-- Aim --
Reproduce the records below word for word, beginning at the line that contains "Task: Click the form template search field" and stopping after the line that contains "The image size is (1920, 1050). (1203, 102)".

-- Exercise material --
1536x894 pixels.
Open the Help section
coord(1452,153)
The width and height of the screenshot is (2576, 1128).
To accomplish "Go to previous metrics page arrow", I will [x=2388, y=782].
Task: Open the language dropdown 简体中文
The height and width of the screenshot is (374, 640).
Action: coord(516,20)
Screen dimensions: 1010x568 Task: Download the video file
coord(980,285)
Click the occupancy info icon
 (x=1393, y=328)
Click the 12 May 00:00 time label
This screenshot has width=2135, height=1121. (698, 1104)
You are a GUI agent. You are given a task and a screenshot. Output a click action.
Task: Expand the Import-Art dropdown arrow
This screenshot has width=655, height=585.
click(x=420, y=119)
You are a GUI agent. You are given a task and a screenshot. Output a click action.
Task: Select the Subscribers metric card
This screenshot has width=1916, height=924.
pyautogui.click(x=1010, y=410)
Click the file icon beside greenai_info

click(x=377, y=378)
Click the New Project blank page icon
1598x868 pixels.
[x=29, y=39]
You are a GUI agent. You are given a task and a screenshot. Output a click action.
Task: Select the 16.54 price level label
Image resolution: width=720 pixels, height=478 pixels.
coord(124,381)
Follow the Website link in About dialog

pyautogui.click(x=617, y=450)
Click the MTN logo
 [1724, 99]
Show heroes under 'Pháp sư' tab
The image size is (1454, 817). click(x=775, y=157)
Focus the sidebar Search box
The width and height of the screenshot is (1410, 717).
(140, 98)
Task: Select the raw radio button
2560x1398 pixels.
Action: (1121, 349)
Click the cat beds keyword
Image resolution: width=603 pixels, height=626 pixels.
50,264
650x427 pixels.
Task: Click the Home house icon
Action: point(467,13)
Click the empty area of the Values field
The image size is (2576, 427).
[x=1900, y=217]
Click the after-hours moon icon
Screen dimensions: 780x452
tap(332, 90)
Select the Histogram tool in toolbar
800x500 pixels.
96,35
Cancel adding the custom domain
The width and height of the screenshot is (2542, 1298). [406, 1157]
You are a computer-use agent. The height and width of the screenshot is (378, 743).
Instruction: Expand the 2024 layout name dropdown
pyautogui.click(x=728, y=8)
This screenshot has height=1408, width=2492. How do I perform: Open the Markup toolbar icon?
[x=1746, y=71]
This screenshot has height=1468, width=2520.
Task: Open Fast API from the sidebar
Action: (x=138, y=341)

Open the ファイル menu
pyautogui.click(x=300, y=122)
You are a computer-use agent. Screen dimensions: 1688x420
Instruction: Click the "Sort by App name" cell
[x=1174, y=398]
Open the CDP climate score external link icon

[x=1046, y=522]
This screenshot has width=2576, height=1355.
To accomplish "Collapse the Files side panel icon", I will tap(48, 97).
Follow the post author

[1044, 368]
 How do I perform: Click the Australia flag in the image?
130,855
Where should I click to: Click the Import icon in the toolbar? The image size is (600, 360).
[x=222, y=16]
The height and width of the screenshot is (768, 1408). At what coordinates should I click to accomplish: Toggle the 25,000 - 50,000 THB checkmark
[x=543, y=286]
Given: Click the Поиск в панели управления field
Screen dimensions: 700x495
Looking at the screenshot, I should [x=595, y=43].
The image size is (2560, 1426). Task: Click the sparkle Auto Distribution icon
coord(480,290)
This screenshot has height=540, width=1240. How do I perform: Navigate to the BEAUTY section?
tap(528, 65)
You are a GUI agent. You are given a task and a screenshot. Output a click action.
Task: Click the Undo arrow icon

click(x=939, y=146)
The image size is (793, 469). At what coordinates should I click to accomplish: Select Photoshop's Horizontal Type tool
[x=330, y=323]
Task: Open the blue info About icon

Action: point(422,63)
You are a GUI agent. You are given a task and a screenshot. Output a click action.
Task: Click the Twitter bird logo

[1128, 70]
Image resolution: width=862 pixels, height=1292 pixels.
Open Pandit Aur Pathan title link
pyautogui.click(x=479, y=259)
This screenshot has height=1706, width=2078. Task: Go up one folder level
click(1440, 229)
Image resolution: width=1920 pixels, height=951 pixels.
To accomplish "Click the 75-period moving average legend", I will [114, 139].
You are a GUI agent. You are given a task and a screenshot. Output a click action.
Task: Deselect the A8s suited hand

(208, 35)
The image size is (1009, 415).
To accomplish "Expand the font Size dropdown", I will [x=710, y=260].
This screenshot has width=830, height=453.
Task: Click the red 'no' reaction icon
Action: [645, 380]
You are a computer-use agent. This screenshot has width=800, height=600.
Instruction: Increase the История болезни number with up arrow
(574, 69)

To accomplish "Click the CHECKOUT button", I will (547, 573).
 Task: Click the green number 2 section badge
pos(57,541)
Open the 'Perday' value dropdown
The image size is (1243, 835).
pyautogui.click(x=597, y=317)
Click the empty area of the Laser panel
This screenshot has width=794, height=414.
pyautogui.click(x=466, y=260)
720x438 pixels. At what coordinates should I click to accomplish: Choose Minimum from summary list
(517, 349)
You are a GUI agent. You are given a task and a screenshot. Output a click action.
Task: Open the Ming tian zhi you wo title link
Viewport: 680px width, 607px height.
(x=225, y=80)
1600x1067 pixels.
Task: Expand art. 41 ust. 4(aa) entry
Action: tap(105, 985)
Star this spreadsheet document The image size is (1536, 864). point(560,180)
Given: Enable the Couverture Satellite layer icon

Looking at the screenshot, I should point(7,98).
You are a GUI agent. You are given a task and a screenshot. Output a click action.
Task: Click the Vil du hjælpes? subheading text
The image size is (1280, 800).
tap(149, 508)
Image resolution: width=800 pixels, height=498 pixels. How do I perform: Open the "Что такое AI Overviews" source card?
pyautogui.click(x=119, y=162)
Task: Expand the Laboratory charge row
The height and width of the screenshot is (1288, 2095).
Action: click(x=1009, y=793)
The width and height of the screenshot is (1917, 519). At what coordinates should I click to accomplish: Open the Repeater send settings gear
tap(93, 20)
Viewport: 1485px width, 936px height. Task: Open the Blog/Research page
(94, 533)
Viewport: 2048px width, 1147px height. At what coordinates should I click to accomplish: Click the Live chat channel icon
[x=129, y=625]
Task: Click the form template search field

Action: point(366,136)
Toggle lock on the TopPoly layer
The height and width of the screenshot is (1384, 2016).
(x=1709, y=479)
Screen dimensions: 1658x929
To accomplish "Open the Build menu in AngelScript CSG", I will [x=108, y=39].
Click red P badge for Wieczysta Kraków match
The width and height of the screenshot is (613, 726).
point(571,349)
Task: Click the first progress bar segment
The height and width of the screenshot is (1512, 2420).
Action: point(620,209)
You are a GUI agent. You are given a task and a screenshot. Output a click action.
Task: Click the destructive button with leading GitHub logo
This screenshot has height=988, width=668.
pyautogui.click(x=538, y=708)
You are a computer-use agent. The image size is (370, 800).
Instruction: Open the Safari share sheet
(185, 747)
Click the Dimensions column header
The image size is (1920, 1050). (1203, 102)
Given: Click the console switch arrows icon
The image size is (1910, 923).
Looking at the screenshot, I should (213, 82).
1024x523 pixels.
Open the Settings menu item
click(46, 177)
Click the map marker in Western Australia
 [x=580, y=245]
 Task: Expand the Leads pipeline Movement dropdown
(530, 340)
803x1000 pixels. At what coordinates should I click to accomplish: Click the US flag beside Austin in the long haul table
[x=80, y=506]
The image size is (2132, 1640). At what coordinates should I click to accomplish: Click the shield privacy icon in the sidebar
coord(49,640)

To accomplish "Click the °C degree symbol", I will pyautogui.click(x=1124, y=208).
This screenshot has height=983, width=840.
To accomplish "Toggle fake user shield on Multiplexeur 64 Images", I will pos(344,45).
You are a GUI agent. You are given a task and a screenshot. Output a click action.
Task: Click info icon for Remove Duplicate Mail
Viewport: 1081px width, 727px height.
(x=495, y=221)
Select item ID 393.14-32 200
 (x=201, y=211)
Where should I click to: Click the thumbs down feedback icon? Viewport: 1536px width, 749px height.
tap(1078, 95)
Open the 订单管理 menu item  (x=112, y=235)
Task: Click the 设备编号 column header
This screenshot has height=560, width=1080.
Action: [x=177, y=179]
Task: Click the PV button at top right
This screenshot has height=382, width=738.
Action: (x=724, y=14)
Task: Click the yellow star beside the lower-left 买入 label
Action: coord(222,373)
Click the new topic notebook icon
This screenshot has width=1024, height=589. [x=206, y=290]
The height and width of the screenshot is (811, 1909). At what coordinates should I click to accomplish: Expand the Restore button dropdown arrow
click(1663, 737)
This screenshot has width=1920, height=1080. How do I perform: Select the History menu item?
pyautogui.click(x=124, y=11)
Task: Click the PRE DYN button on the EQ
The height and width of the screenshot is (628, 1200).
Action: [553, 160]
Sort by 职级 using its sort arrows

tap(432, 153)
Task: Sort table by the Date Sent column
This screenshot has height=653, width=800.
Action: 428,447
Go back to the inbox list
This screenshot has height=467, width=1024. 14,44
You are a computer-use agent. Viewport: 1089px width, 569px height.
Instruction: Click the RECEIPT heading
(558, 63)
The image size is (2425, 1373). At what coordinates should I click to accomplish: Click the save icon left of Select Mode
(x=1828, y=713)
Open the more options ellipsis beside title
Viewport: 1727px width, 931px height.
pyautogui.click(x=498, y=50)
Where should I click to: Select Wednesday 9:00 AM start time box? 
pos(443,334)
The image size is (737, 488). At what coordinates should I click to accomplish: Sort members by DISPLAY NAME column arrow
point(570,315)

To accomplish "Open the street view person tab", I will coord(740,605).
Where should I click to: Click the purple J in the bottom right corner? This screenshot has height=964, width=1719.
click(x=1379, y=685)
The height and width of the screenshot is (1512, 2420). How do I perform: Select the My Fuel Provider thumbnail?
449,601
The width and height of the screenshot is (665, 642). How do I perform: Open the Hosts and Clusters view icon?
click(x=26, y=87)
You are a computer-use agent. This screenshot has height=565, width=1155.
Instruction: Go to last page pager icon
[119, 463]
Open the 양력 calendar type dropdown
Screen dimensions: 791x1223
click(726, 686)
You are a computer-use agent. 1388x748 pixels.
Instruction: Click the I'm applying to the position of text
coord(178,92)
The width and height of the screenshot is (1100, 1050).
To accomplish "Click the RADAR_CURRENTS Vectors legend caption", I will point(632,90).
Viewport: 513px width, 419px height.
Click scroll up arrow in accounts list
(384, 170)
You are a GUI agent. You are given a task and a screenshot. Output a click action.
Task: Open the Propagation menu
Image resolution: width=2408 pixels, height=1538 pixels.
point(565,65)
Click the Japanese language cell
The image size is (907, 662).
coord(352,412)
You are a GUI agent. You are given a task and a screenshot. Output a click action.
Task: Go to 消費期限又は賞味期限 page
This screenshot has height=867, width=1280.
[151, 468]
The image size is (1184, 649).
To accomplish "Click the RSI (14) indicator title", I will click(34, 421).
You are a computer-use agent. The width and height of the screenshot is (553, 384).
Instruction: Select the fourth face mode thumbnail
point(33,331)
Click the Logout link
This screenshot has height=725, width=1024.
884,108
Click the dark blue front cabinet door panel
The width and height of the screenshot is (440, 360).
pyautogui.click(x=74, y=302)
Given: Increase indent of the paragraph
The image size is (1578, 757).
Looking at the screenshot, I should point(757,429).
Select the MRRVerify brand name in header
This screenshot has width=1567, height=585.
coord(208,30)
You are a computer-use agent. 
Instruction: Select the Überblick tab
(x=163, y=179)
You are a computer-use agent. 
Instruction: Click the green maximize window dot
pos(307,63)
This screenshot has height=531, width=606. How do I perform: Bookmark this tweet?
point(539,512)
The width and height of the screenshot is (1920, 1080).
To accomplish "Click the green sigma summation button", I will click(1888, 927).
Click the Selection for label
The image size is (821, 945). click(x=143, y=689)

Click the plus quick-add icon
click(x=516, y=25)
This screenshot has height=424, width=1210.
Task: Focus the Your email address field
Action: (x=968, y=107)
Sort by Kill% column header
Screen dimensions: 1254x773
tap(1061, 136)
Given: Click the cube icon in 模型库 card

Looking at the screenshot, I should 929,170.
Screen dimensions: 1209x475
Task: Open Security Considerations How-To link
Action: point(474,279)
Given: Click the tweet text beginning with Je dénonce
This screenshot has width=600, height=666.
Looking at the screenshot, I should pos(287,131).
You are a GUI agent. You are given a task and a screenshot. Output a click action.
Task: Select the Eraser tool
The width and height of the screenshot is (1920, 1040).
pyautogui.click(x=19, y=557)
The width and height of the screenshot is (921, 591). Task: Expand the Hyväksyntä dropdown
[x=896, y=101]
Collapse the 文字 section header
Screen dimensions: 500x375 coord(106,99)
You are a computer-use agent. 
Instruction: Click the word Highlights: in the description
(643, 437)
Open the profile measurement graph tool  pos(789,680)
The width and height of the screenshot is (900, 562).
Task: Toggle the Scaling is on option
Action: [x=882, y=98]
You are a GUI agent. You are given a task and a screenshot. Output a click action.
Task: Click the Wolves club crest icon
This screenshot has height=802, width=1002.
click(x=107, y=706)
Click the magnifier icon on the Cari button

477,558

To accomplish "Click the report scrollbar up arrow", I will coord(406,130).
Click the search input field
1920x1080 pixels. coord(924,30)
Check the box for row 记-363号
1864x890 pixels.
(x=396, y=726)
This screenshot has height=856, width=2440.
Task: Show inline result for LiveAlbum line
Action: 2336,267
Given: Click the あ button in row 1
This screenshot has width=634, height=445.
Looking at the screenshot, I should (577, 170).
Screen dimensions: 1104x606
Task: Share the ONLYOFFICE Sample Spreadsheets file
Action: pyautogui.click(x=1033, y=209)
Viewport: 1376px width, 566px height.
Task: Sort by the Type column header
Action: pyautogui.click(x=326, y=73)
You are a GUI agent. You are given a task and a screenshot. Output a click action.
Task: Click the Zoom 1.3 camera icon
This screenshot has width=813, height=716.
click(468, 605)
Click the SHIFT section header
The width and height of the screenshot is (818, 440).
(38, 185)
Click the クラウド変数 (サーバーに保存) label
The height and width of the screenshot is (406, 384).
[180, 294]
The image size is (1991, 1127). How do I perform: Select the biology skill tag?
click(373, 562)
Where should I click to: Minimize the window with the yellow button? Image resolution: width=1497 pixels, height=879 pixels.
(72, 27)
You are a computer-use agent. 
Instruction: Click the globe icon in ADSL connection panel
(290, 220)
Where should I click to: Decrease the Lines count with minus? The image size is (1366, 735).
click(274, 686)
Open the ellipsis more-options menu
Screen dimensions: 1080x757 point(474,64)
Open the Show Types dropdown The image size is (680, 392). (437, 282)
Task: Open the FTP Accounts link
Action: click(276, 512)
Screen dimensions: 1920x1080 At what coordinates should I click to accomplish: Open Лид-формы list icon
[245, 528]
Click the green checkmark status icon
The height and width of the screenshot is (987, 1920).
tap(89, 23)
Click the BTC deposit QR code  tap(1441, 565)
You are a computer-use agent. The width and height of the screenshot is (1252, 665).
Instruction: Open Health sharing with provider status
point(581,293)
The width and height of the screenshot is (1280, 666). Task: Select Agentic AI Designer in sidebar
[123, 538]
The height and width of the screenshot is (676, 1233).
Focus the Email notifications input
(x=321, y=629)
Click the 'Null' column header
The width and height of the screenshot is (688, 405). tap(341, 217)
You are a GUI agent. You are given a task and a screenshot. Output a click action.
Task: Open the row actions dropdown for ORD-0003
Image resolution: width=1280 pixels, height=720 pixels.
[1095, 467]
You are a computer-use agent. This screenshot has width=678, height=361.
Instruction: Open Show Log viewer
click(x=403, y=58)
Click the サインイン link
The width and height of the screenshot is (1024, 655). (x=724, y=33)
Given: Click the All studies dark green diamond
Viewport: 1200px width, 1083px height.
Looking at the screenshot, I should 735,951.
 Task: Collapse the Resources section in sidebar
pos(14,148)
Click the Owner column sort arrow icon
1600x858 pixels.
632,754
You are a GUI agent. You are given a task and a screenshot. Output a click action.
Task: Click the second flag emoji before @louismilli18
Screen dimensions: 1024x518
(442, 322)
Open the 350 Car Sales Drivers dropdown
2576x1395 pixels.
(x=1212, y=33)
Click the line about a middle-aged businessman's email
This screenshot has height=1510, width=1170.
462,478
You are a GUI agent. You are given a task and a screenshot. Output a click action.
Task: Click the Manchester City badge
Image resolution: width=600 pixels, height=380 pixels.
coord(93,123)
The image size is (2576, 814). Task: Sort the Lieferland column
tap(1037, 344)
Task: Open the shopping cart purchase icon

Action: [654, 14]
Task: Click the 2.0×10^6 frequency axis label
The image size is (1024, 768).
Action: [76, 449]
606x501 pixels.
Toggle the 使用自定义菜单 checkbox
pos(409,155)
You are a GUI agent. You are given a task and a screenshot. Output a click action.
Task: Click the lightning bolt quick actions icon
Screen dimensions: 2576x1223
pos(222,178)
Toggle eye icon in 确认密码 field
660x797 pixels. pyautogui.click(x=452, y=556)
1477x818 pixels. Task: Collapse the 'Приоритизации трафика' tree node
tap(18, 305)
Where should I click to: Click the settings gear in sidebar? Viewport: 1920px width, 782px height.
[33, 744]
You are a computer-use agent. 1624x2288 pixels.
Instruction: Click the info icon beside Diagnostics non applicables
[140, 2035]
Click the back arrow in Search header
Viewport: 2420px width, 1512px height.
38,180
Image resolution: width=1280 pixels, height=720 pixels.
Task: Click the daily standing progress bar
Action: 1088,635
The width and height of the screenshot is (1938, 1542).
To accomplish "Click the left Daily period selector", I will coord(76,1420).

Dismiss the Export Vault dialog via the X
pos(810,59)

-- Answer to this problem --
Task: Click the form template search field

Action: point(366,136)
Toggle lock on the TopPoly layer
The height and width of the screenshot is (1384, 2016).
(x=1709, y=479)
Screen dimensions: 1658x929
To accomplish "Open the Build menu in AngelScript CSG", I will [x=108, y=39].
Click red P badge for Wieczysta Kraków match
The width and height of the screenshot is (613, 726).
point(571,349)
Task: Click the first progress bar segment
The height and width of the screenshot is (1512, 2420).
Action: point(620,209)
You are a GUI agent. You are given a task and a screenshot. Output a click action.
Task: Click the destructive button with leading GitHub logo
This screenshot has height=988, width=668.
pyautogui.click(x=538, y=708)
You are a computer-use agent. The image size is (370, 800).
Instruction: Open the Safari share sheet
(185, 747)
Click the Dimensions column header
The image size is (1920, 1050). (1203, 102)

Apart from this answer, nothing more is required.